Sarà un accordo facile da raggiungere o sarà battaglia? Domattina alle 10 si riunirà il nuovo Comitato direttivo dell’Associazione nazionale dei magistrati, eletti a fine gennaio, e si voterà per la nome del presidente, del vice e del segretario generale. Cosa accadrà? Magistratura indipendente, la corrente di centrodestra che è risultata la più votata e detiene il maggior numero di seggi (11), riuscirà a ottenere il via libera per il presidente? Mi non ha infatti una maggioranza assoluta, ma rischia di andare pure sotto in caso di accordo allargato tra le altre correnti: Area e Magistratura democratica, le correnti di sinistra, faranno certamente quadrato essendo sulle stesse posizioni rispetto al Governo e alle sue riforme, e questo rischia di mettere in crisi il vantaggio elettorale di Mi.
Insieme, Area ed Md (che si sono scisse qualche tempo fa) detengono 15 seggi (9 Area e 6 Md), e quindi possono alzare la voce. Solo Unicost, la corrente di centro, potrà fare da ago della bilancia: coi suoi 8 seggi (e dunque voti) potrà decidere il volto dei nuovi vertici dell’Anm. La speranza di Mi è che non si vada allo scontro, e che si giunga a nomine unitarie. A Mi spetterà comunque la prima mossa, ossia proporre il candidato presidente, lasciare che questi esponga il programma e poi andare alla conta. I magistrati sui quali Mi punterà sono Giuseppe Tango, giudice del lavoro di Palermo e il più votato in assoluto alle elezioni, e il napoletano Antonio D’Amato, che dopo una carriera nel distretto della Corte d’Appello di Napoli è divenuto procuratore della Repubblica di Messina.
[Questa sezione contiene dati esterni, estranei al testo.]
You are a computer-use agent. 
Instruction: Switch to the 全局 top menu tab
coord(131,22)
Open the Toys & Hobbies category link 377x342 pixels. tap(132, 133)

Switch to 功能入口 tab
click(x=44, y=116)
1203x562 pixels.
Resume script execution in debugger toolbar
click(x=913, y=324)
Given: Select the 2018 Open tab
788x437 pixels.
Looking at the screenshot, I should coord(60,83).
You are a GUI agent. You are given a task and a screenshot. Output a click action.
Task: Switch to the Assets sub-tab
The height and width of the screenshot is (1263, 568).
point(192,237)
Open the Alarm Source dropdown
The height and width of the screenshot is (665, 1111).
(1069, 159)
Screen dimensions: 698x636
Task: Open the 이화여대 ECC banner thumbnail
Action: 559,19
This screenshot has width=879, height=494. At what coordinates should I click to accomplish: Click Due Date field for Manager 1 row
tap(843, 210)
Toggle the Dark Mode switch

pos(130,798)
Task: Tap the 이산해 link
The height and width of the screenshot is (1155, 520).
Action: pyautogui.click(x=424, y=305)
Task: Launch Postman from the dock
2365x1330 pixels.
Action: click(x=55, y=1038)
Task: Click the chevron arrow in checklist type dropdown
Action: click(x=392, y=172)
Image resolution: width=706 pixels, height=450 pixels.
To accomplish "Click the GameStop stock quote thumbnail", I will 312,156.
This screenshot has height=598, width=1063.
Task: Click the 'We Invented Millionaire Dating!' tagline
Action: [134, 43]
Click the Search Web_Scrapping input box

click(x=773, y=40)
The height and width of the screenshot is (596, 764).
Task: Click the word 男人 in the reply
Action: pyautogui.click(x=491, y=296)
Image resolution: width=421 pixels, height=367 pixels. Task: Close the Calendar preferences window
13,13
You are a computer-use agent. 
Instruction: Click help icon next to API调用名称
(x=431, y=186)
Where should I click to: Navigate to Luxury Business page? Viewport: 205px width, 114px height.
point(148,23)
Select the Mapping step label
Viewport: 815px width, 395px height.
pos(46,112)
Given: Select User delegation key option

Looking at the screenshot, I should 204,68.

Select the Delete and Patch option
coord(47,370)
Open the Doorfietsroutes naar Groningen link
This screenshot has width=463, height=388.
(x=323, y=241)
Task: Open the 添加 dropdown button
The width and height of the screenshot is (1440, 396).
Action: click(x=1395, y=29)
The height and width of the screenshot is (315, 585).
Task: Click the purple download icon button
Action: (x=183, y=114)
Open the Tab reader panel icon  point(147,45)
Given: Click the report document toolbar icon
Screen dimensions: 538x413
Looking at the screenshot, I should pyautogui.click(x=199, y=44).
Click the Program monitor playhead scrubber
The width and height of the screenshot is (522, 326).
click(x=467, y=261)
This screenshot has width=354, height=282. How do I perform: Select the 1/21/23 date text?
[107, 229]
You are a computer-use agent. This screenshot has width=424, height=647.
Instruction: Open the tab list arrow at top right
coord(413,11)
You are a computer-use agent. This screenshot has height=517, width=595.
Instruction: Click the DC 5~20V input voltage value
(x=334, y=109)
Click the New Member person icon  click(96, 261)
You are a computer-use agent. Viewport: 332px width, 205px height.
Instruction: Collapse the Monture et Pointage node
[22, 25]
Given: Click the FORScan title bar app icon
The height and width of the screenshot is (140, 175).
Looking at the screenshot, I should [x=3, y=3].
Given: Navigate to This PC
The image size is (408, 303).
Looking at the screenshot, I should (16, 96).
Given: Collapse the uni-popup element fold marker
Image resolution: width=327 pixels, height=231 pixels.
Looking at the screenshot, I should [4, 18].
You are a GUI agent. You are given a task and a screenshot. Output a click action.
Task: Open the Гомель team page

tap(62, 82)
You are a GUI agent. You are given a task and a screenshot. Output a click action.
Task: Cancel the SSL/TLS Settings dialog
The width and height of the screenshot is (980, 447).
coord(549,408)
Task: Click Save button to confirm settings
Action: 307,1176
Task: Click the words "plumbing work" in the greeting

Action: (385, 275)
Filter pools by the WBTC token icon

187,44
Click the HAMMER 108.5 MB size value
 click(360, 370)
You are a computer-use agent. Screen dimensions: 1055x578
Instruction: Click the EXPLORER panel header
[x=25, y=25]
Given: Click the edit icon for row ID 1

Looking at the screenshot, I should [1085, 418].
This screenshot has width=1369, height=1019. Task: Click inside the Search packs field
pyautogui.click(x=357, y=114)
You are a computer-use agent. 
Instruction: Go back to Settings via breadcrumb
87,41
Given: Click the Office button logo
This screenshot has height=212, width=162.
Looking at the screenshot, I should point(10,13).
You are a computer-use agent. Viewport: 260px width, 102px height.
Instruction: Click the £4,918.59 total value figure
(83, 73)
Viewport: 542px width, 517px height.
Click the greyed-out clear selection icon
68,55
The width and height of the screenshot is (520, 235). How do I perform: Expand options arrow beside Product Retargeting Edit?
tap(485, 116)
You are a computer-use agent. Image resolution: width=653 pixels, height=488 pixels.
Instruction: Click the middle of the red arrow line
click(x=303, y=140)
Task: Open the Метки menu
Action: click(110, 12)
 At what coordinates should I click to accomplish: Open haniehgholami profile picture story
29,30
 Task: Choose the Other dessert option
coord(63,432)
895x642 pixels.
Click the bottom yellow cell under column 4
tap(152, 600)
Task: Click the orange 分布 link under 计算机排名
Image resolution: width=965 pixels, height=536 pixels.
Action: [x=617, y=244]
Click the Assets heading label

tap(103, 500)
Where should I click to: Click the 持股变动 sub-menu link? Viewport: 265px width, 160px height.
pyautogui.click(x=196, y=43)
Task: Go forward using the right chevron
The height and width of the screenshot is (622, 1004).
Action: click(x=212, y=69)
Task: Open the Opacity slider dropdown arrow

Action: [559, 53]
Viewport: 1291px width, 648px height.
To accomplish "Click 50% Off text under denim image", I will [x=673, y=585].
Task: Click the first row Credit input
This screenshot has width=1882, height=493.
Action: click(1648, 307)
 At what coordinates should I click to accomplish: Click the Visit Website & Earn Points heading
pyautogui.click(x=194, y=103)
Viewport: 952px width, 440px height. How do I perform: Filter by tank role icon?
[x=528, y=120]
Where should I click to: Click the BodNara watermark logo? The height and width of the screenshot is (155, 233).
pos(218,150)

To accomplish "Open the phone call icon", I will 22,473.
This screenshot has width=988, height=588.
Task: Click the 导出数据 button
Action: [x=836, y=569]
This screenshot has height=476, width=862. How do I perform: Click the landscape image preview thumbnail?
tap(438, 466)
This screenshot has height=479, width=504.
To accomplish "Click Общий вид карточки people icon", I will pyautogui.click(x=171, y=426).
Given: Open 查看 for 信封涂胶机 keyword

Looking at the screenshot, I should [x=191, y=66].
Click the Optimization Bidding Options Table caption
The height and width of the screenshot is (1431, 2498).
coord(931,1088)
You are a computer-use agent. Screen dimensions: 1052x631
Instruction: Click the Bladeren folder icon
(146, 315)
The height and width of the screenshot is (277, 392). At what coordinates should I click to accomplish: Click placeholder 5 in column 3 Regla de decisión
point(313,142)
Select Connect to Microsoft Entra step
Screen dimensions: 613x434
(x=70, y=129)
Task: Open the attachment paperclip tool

Della eventuale giunta unitaria non dovrebbe fare parte Articolo Centouno (che ha due seggi), per via della sua posizione sul sorteggio dei membri togati del Csm: la corrente è la sola favorevole a questa modalità di voto (anche se con qualche modifica rispetto al testo del Governo).
In una nota Magistratura democratica ha auspicato che il Cdc elegga presidente e giunta «tempestivamente, senza che i gruppi antepongano i propri interessi di corto respiro» perché il “sindacato” delle toghe ha davanti a sé «compiti difficili e fondamentali per la difesa dello stato di diritto». E il primo appuntamento da non fallire è lo sciopero del 27 febbraio che, ha sottolineato Md, «deve essere organizzato e sostenuto ed è necessario che tutta l’associazione, non solo il presidente e la Gec che saranno nominati nella prima seduta, si impegnino a fondo e senza risparmiare energie per la riuscita della protesta, proclamata dal Cdc uscente dopo il rifiuto di qualunque forma di interlocuzione e dialogo, un dibattito parlamentare blindato». Ma non è tutto. Md, alla vigilia della riunione dell’Anm, indica la rotta, quasi a suggerire ai “vincitori” la direzione da percorrere per ottenere l’appoggio dei progressisti: il nuovo Cdc, recita ancora il documento, si deve fare carico della «immediata istituzione del Comitato di sostegno alle iniziative referendarie, strumento deliberato dalla straordinaria Assemblea del 15 dicembre 2024».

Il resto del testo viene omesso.